M&G head of retail fixed interest Jim Leaviss has warned that the Bank of England could make a policy error  by hiking interest rates in the near future.

Leaviss believes we may be seeing a re-run of the 1993/94 economic scenario, when bonds rallied hard in 1993 before the Fed unexpectedly hiked rates in February 1994, resulting in a 200bps sell off in 10 year Treasury yields.

He says while the Fed may wait for unemployment to fall further from its current level of 9 per cent, as it has in the past two cycles, the inflation concerns in the UK are more pressing given that the BoE has continually missed its 2 per cent target, pointing to the fact that it has actually been above 3 per cent for most of 2010.

Leaviss points to RPI inflation standing at 4.7 per cent, while the 2.5 per cent VAT hike is set to feed into markets.

He says the money markets are already pricing in two 0.25 per cent rate hikes in the UK this year, with a small chance that there will be a third rate hike by year end.
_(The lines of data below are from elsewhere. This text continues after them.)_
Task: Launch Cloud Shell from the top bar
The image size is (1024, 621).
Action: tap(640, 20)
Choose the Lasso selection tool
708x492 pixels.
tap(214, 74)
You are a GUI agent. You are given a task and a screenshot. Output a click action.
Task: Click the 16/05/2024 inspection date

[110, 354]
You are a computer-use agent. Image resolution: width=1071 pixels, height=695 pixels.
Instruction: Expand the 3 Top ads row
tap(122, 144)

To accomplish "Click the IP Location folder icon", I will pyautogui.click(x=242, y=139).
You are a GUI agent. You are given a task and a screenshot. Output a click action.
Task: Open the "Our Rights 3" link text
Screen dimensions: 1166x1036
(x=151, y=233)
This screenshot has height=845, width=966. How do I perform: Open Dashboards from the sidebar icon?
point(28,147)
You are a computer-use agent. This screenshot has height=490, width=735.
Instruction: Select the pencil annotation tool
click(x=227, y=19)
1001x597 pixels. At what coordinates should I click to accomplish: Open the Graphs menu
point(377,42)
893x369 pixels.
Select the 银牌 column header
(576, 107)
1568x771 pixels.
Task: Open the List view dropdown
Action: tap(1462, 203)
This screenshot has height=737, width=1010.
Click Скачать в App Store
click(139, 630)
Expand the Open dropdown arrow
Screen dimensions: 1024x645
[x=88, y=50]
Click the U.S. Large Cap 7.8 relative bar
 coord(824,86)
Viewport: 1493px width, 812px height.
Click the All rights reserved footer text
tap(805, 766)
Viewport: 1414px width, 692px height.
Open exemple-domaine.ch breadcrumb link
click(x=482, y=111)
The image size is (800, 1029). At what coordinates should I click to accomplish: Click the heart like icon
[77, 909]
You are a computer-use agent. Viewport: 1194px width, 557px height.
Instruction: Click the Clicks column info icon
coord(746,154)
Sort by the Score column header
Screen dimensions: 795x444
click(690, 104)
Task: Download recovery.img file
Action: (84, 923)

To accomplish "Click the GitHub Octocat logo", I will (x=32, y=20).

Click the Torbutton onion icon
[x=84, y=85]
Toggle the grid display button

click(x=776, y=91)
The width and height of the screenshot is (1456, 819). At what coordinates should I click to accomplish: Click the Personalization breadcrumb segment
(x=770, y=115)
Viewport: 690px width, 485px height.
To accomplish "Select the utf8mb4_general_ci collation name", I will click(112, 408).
Leaviss says: “Rate hikes would kill core inflation but they would also be GDP-suicide in this fragile economy, bringing deflation risks back into play. Hopefully the Bank still feels it can target future inflation, and has the confidence to ignore those reacting to current inflation newsflow and calling for imminent rate hikes. But I don’t think that the Bank of England has much breathing room left, and with persistently high current inflation the Bank’s credibility is under attack. I think we’re only one surprisingly robust inflation print away from a UK rate hike.”